**Objective**
Please rewrite the rows from the line with "Where should I click to: Click the Settings" to the line with "click(267, 90)", replacing "filter icon" with "funnel icon" and leaving everything else unchanged.

= = = = = = =

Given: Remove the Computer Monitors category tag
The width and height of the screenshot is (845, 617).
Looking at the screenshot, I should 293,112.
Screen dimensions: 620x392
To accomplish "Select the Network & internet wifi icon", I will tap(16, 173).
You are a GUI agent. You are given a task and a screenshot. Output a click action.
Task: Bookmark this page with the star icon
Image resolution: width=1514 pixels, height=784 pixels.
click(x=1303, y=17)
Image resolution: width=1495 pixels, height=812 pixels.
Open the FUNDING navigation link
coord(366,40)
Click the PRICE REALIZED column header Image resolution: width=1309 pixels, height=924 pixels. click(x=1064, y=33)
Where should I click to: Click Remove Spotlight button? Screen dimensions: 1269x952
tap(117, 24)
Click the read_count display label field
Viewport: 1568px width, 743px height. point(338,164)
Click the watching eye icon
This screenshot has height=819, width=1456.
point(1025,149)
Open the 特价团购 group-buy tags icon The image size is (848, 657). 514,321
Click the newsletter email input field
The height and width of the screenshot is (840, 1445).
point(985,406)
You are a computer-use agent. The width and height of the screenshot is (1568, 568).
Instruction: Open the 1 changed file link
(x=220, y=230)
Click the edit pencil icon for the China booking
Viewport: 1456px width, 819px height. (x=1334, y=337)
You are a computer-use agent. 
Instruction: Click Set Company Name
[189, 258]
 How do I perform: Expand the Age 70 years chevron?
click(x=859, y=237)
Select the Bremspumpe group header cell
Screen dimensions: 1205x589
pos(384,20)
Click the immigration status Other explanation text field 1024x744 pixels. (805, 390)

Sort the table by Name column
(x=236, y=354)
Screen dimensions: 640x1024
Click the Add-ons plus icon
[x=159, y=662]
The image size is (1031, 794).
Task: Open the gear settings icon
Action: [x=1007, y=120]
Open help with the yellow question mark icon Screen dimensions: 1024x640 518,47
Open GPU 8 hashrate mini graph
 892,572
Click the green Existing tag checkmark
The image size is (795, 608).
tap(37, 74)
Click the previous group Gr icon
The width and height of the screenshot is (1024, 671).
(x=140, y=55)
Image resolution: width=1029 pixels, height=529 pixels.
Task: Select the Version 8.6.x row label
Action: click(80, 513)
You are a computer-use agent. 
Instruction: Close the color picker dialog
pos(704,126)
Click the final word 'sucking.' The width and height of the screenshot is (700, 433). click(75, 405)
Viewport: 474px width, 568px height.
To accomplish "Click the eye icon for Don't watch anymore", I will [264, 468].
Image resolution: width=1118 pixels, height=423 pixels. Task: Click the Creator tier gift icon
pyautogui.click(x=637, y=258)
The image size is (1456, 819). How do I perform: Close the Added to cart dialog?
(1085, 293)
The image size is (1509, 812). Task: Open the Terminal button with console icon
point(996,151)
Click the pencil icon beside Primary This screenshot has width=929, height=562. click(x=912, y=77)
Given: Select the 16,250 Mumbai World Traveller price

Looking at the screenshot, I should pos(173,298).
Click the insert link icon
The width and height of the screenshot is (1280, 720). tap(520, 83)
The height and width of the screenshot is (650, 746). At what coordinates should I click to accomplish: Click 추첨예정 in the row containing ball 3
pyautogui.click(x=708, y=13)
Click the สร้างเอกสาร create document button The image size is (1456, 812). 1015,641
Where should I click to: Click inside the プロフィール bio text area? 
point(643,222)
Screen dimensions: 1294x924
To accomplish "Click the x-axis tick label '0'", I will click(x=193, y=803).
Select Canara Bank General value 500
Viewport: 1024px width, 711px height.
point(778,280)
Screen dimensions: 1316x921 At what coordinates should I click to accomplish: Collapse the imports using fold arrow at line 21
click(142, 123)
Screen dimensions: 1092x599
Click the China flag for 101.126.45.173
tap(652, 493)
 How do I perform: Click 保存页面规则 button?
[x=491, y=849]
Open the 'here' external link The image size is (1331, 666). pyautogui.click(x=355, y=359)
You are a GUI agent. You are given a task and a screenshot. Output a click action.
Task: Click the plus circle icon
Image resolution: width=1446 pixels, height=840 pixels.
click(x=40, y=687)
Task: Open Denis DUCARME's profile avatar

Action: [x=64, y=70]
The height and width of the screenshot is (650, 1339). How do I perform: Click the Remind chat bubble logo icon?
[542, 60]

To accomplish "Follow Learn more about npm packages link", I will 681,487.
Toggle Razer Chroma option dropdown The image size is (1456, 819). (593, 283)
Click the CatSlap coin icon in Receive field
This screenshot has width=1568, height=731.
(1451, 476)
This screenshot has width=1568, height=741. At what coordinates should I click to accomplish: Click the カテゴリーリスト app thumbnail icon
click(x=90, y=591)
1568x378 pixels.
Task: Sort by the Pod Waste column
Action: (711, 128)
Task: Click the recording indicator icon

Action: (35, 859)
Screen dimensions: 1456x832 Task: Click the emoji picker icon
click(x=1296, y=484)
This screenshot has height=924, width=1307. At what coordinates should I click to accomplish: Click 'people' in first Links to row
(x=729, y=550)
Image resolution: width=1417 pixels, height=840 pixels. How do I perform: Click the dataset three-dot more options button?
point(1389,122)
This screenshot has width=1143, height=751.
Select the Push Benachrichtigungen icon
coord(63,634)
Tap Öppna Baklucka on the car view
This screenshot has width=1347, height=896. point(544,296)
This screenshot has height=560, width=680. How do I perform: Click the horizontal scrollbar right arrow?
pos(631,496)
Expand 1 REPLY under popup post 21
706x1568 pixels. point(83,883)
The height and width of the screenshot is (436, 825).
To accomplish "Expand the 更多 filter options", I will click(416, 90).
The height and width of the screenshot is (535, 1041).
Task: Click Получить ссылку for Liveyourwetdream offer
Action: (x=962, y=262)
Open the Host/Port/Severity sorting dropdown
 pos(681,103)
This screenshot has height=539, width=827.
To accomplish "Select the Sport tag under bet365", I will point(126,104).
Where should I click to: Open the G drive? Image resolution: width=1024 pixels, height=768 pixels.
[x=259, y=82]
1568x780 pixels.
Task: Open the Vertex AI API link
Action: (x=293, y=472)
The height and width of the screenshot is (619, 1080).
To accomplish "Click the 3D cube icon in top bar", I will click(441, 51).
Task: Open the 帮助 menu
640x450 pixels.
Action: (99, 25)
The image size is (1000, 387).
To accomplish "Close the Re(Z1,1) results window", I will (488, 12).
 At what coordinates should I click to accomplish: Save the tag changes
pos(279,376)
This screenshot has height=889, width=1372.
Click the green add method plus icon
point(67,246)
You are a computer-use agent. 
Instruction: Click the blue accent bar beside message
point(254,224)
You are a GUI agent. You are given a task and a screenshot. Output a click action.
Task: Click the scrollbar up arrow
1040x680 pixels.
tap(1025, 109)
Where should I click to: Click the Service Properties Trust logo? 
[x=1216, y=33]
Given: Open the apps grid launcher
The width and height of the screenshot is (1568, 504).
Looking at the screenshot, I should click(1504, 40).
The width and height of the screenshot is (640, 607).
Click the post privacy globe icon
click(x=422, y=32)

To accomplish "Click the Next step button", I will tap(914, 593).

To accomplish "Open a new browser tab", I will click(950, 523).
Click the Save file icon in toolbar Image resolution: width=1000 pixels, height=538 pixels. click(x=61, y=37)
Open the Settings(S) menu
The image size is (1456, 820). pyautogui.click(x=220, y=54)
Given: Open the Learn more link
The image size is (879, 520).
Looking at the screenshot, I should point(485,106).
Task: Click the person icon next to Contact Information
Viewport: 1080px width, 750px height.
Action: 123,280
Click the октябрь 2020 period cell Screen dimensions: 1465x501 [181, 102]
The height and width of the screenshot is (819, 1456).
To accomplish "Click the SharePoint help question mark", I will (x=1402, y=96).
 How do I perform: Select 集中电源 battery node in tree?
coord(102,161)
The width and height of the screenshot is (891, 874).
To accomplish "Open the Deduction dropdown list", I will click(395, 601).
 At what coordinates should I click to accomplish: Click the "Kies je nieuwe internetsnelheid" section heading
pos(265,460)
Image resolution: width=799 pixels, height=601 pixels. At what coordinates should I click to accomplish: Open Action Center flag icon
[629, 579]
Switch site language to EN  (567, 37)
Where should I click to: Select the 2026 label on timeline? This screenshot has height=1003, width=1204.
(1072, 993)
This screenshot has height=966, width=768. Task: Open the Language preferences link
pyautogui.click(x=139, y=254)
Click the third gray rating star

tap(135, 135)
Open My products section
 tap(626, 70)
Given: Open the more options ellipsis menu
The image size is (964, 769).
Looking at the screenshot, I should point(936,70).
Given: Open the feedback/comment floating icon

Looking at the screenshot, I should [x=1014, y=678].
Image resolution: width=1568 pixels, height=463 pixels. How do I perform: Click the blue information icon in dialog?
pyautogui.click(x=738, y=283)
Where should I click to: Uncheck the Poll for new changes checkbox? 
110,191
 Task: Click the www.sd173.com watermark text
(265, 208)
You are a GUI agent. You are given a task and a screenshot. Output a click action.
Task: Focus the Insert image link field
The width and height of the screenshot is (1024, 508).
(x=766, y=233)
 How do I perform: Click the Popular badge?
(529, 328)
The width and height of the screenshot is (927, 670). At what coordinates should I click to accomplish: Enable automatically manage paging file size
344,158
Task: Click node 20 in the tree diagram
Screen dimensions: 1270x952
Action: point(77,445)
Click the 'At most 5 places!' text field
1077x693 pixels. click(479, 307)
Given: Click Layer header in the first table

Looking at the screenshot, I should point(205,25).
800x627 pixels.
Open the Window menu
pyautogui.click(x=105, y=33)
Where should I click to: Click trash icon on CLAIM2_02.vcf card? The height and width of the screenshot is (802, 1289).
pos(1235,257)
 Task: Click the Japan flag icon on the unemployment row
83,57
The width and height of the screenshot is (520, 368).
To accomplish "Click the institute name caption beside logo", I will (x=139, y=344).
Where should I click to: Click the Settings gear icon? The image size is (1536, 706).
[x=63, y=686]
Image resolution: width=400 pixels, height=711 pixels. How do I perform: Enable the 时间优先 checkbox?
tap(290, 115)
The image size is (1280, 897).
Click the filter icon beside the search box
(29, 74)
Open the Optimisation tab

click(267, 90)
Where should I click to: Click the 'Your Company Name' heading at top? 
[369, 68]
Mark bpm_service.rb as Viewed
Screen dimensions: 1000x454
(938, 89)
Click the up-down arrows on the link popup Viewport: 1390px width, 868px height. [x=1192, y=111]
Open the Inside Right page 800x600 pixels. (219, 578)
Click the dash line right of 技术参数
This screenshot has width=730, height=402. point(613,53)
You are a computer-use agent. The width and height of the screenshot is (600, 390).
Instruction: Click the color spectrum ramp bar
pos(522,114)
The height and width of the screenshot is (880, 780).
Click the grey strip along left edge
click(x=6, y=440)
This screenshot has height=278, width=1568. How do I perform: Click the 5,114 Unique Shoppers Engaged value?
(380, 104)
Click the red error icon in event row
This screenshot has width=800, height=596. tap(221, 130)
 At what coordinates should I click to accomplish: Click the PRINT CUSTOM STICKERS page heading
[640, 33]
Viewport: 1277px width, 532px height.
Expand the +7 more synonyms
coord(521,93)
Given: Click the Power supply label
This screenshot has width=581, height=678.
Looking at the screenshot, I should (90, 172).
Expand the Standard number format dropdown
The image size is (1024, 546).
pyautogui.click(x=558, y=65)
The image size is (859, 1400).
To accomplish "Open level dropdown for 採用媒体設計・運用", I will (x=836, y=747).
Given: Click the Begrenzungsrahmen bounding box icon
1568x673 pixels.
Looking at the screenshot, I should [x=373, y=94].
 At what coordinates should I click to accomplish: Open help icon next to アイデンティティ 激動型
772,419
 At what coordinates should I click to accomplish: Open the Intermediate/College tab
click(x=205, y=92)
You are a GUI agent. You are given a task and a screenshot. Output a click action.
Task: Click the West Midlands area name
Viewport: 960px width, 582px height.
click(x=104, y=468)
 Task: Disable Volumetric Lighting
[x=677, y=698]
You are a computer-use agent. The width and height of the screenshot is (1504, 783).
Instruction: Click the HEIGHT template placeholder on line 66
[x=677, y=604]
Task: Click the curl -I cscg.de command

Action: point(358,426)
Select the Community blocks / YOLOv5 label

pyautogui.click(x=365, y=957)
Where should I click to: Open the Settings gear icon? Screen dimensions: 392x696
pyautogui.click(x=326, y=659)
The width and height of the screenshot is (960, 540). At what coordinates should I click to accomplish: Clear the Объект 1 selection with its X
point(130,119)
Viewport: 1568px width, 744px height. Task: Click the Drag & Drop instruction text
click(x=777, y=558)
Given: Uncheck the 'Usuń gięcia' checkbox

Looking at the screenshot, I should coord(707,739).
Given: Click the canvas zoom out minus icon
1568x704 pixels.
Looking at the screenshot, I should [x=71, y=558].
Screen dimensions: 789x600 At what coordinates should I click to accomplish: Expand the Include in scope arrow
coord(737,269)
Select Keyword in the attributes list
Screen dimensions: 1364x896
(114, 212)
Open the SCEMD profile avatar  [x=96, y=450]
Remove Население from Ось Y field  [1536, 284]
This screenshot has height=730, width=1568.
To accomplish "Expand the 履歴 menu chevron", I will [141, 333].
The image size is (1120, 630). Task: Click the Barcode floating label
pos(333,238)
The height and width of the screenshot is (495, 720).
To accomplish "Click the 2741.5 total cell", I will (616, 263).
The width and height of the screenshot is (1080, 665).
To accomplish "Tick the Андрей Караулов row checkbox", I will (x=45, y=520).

= = = = = = =

**Solution**
Where should I click to: Click the Settings gear icon? The image size is (1536, 706).
[x=63, y=686]
Image resolution: width=400 pixels, height=711 pixels. How do I perform: Enable the 时间优先 checkbox?
tap(290, 115)
The image size is (1280, 897).
Click the funnel icon beside the search box
(29, 74)
Open the Optimisation tab

click(267, 90)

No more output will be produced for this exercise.